Geometry Through Art

Family Math Day

An article by Norman Shapiro

________________________________________________
Table of Contents
________________________________________________
The Family Math Day setting is an ideal way to show parents what "cooperative learning" is all about. I set out to introduce 1st and 2nd graders and their parents to the literal meaning of geometry, that is, "geo" as in "earth," "metry" or meter as in "measure. I began by challenging the children to connect 2 dots (points) on the blackboard with the longest line they could make.

After a few children performed this task, we observed that the shortest line between 2 points is a straight line. We observed that the straightest straight line was made with a straight edge. Solving this challenge, I said, required a skill called visualization.

I showed a drawing by Saul Steinberg, which, I explained, began with a geometric line made with a straight edge. The artist made three "visualizations" of what the straight line could become. Parents and children were invited to draw a horizontal straight line with straight edges provided for them and see what they came up with.
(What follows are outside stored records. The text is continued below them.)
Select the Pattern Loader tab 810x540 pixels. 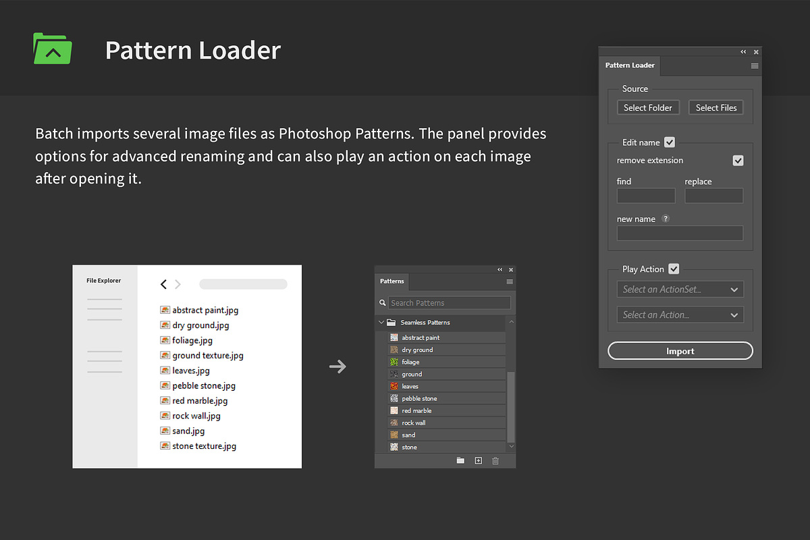(629, 65)
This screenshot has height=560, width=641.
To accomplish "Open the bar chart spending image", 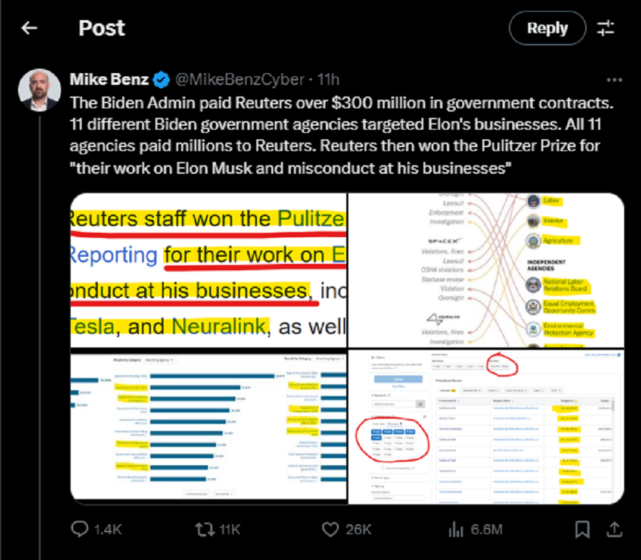I will click(x=208, y=426).
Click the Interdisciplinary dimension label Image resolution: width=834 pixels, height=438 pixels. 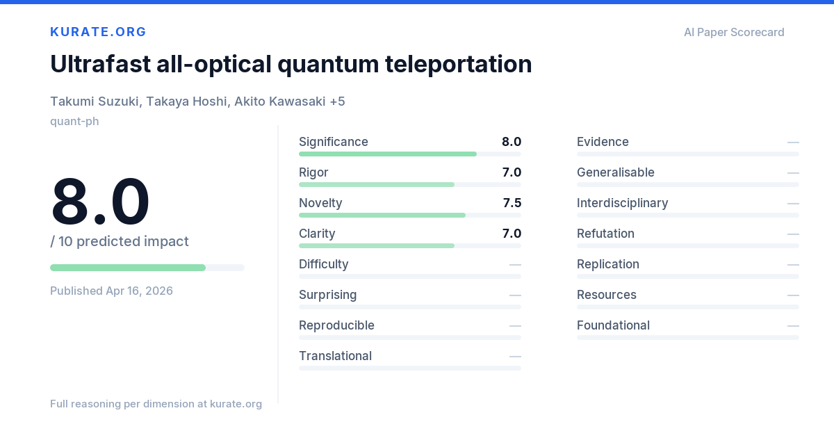coord(622,203)
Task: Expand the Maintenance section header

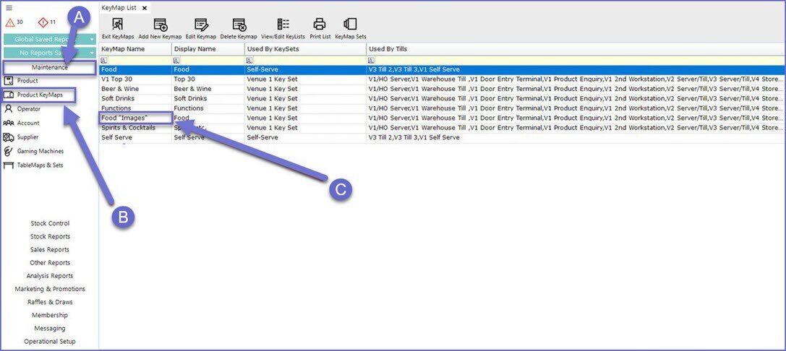Action: [x=49, y=67]
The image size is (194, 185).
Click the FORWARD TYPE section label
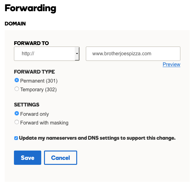coord(34,72)
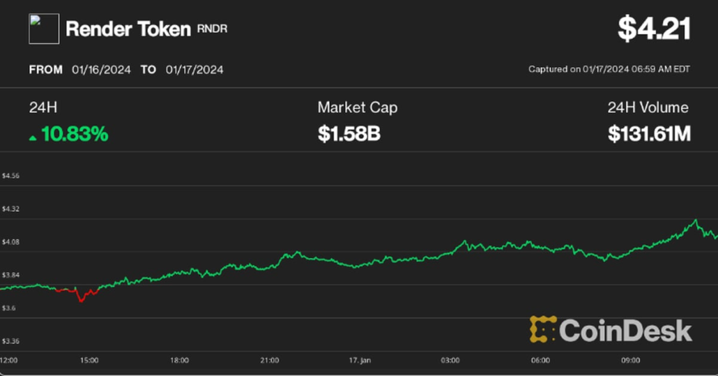Click the 17. Jan marker on time axis

(359, 360)
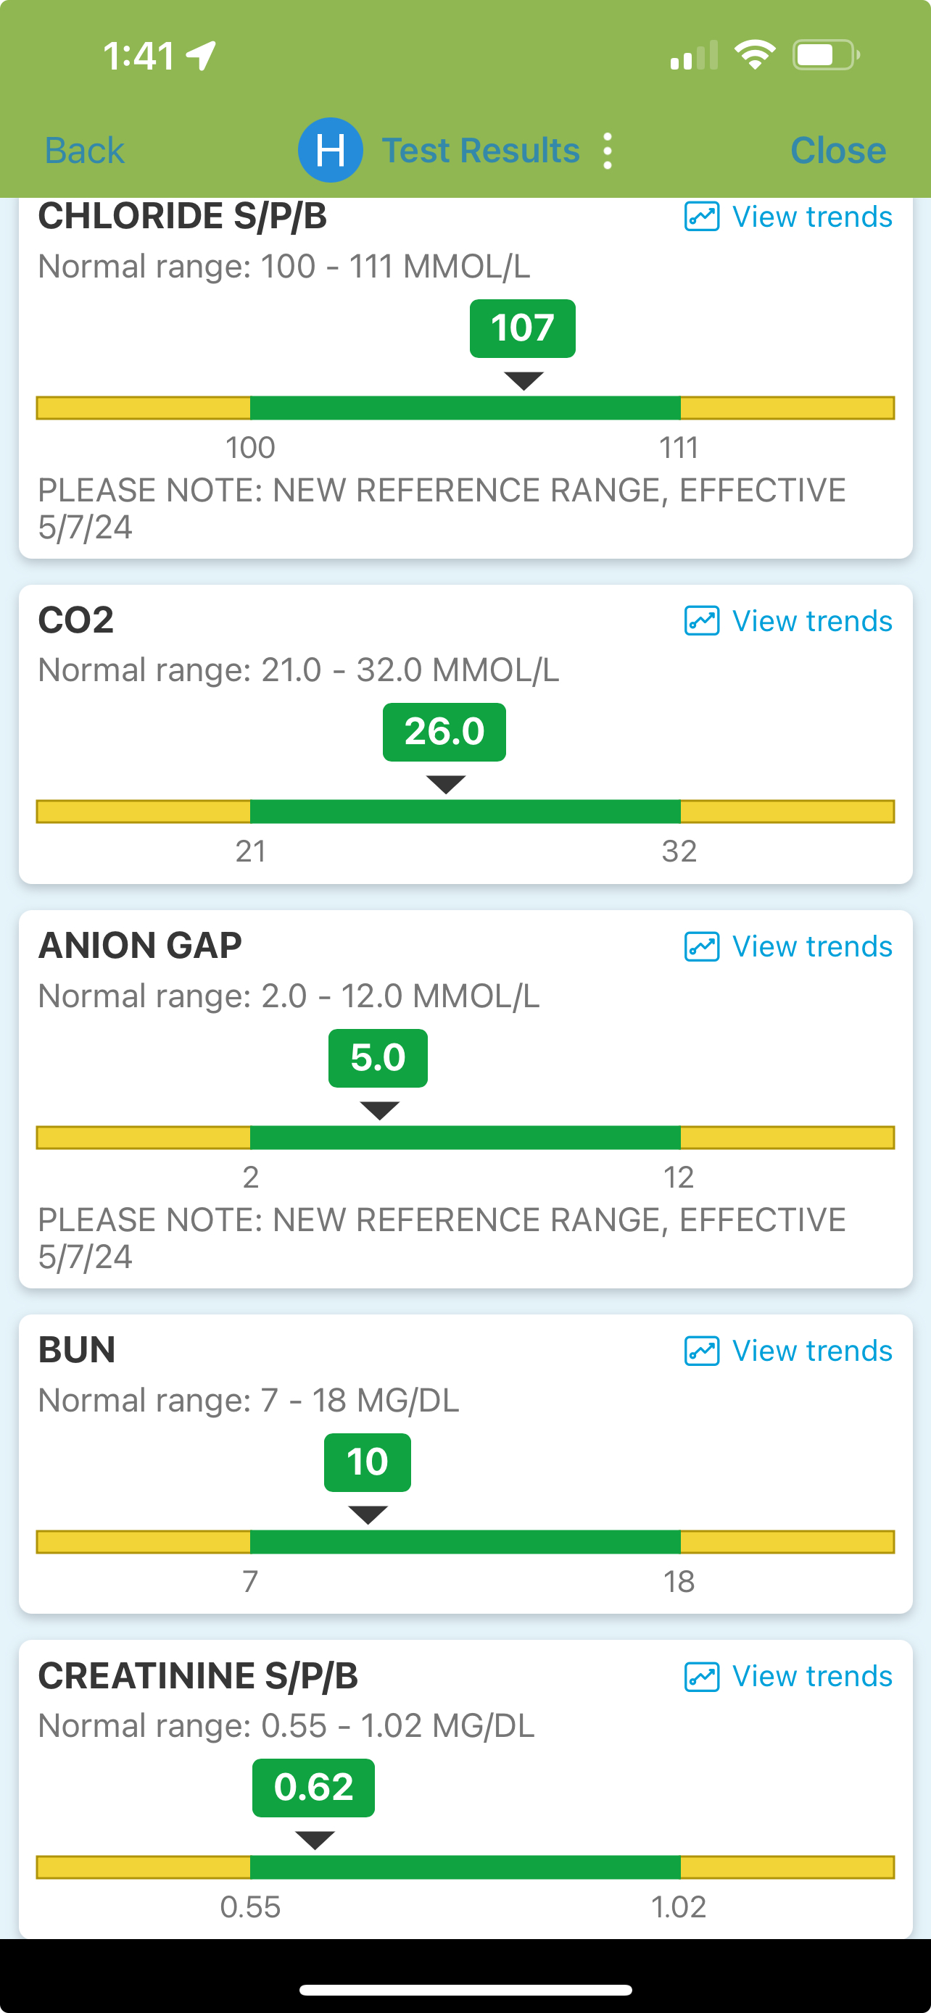Tap the Creatinine trends chart icon
The width and height of the screenshot is (931, 2013).
[701, 1676]
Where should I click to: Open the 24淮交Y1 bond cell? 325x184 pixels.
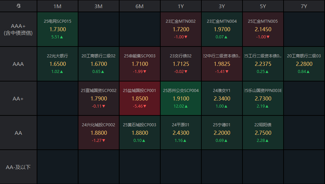(x=222, y=98)
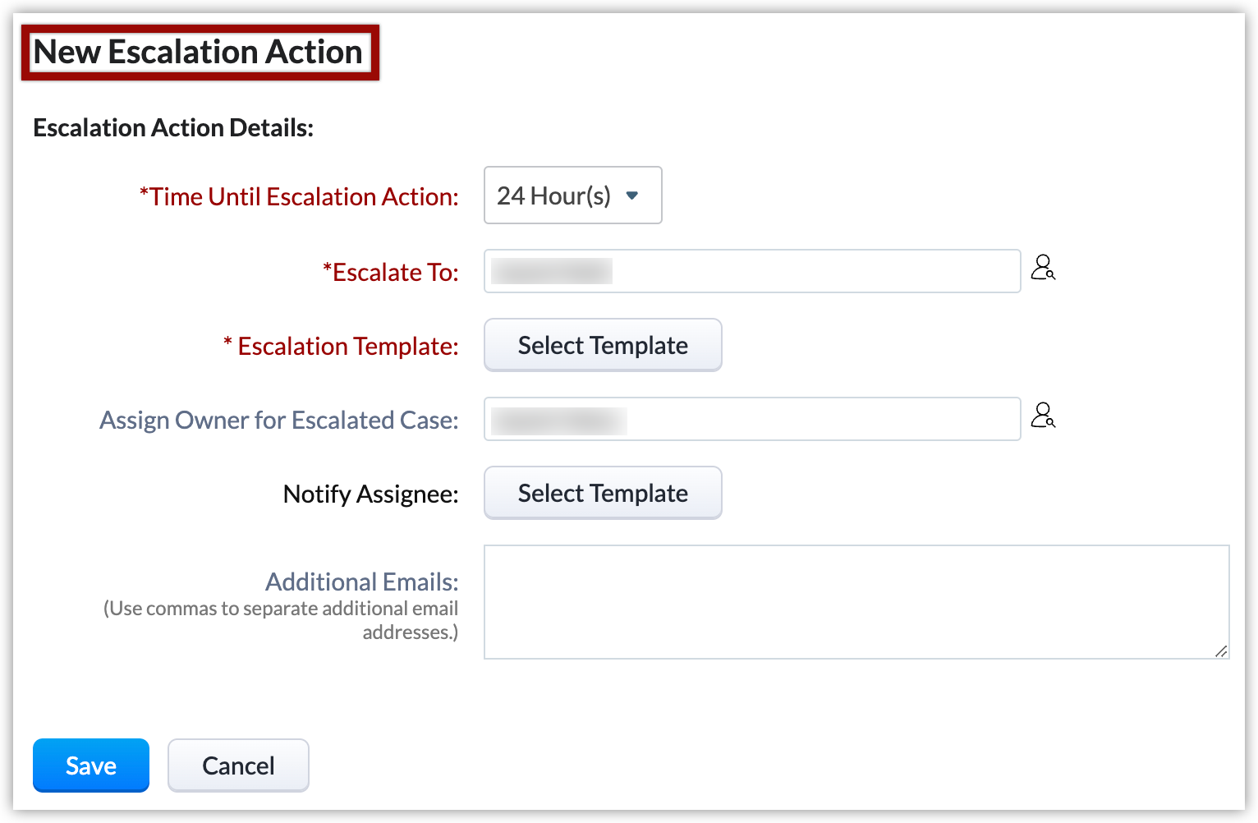Click the Escalate To required label

392,272
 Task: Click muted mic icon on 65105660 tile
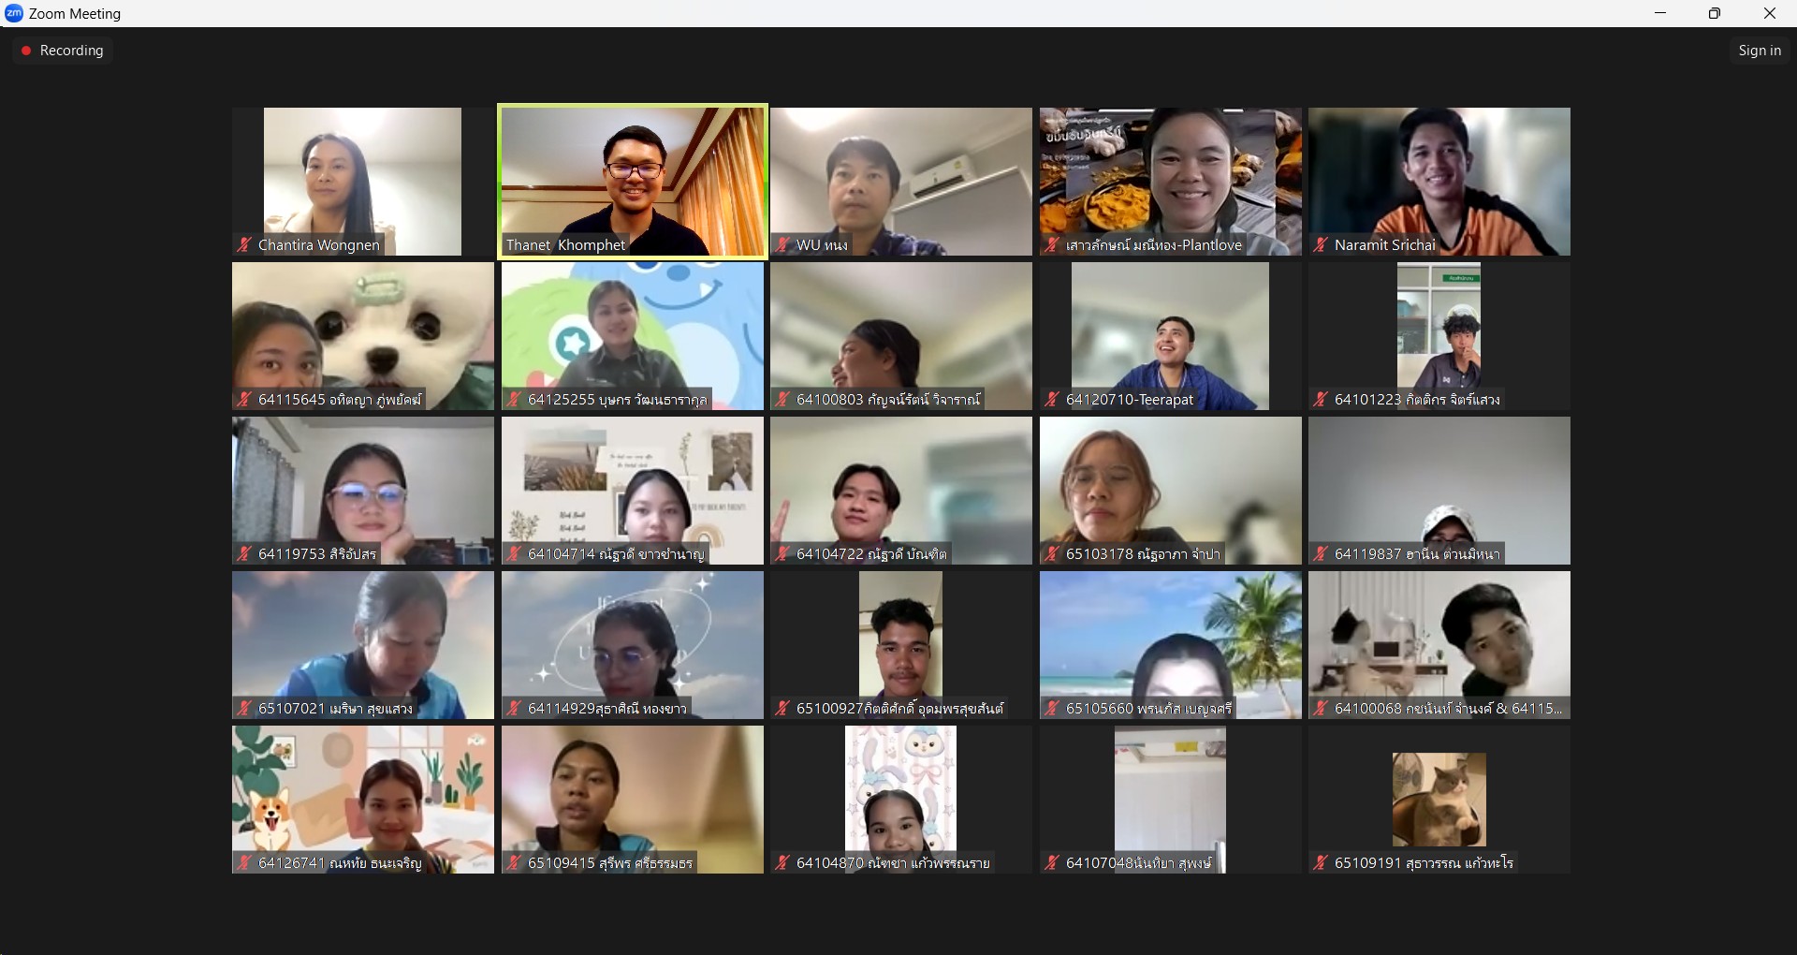click(1052, 709)
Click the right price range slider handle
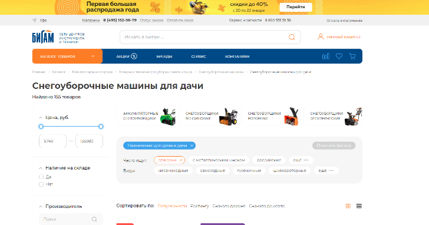Image resolution: width=429 pixels, height=225 pixels. 101,127
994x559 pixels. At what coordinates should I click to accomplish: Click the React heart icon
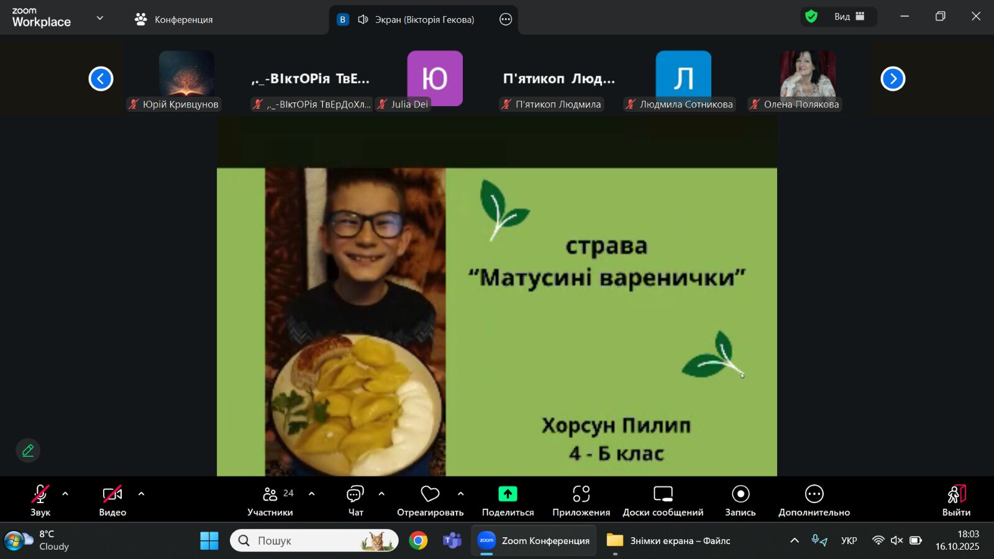coord(430,494)
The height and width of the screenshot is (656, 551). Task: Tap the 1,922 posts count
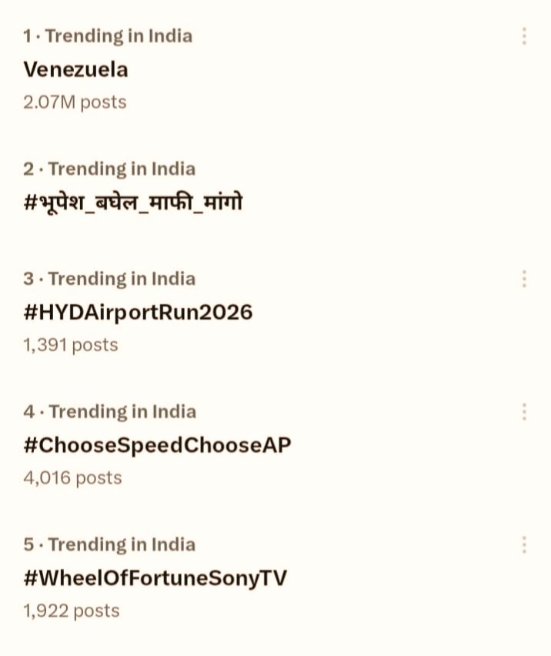point(72,611)
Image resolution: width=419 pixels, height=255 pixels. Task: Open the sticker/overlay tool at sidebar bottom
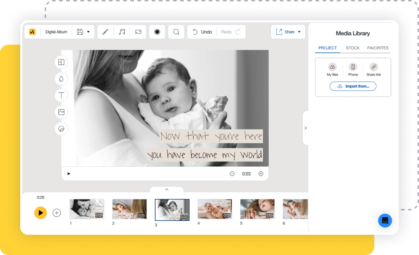click(x=61, y=128)
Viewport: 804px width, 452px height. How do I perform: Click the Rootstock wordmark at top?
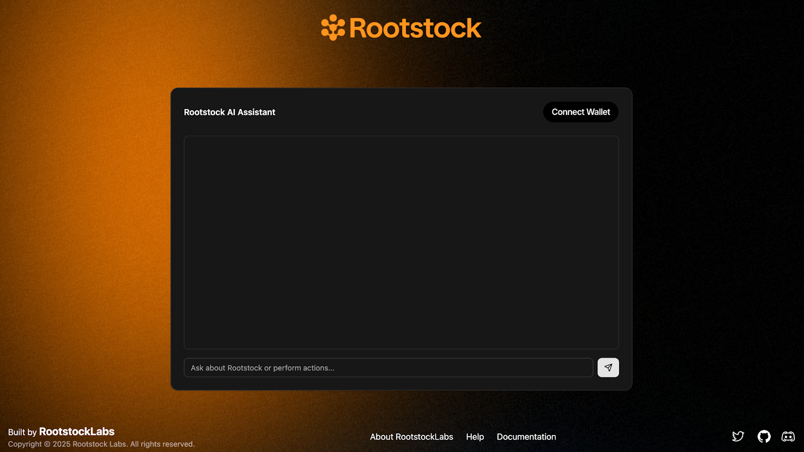(x=415, y=28)

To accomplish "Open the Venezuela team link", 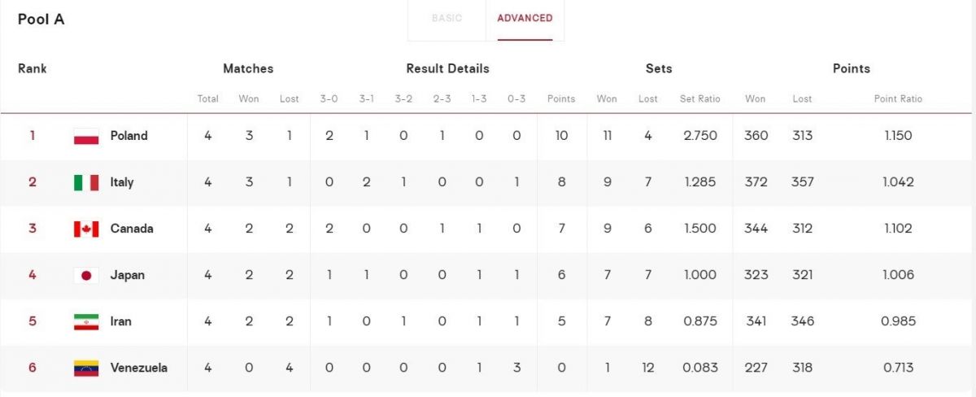I will click(139, 368).
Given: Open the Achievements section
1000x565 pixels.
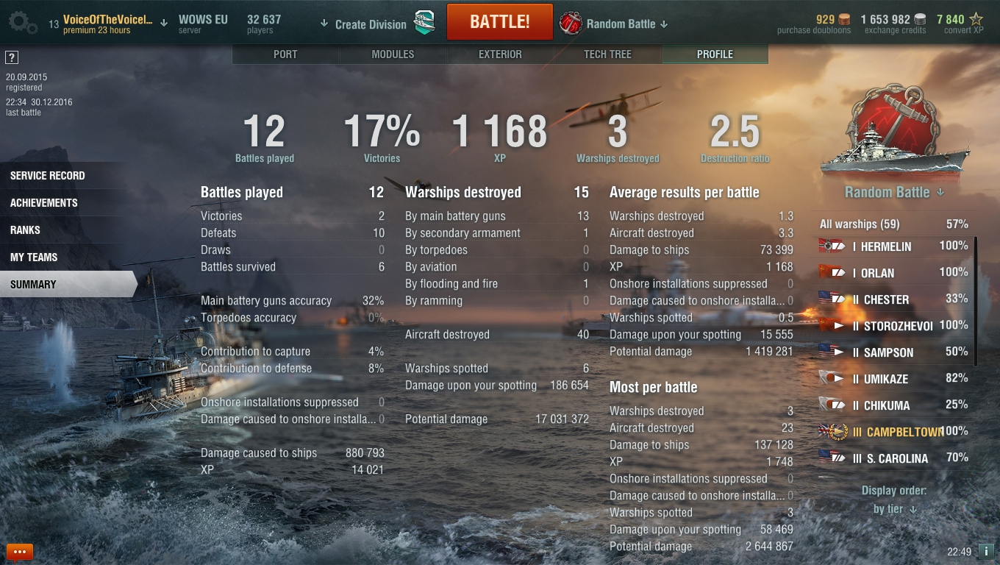Looking at the screenshot, I should click(44, 203).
Everyone created a picture from the single straight edge line they made. It was pointed out that everyone has powers of imagination, and each and every person shows his uniqueness in making visualizations. The straight line can have different meanings, depending on the configuration of the whole picture.

* * * * *

I then asked the children if they could visualize: (a) A shape hidden in a pattern; (b) A way to make a loop of rope into a geometric line or shape.

After we observed a child stretch the rope between 2 points, we saw that it was a straight line, the shortest line, and that changing its position did not change its property as to being straight. We observed 3 positions:

We observed that the loop of rope held at three points had more space inside than at two. I asked children to come up and measure the interior of the triangle by seeing how many children could stand inside without bending the straight lines.

Given the same loop of rope, could more children fit inside if there were four points?

We required some parents to step inside because we exhausted the number of children. Would there be more space inside with a five-sided geometric shape (polygon)? We found out that there was! We saw that the more points and sides, and the closer the shape came to a circle, the roomier it got.

* * * * *

The question was then posed: If we are to use a straight edge to measure anything, how do we choose a unit of measure? It was observed that we needed to agree on a length of straight line that we could all agree was a ONE.

In ancient Egypt the Pharaoh made a length of string stretching from his elbow to his middle finger a unit of measure. He called it One Cubit. We observed that the cubit was a bit too long for measuring little things or differences in size that didn't come out exactly to a cubit.

Is there a way to divide the cubit into smaller and equal parts?

On each desk was a strip of paper 2" X 11". We decided to call the length of these strips a "Unit of One," since as a unit of measure all of them were the same size. We observed that, as with the rope, we could fold the paper strip into equal parts: halves, quarters, eighths, and even sixteenths. A look at any ruler verifies that the unit of one inch is divided in the same way. Is this how the inch historically got its divisions?

We observed that we could determine, by matching straight line segment units, whether a quadrilateral might actually be a square! Some rectangles looked square but were not. We talked about the ancient Egyptians using knotted rope to lay out the foundation for a pyramid.

* * * * *

On every desk was graph paper (a grid of squares). I demonstrated that I could color in squares to visualize a square made of squares. What was the largest square the children and parents could lay out with their straight edges on the graph paper grid of squares?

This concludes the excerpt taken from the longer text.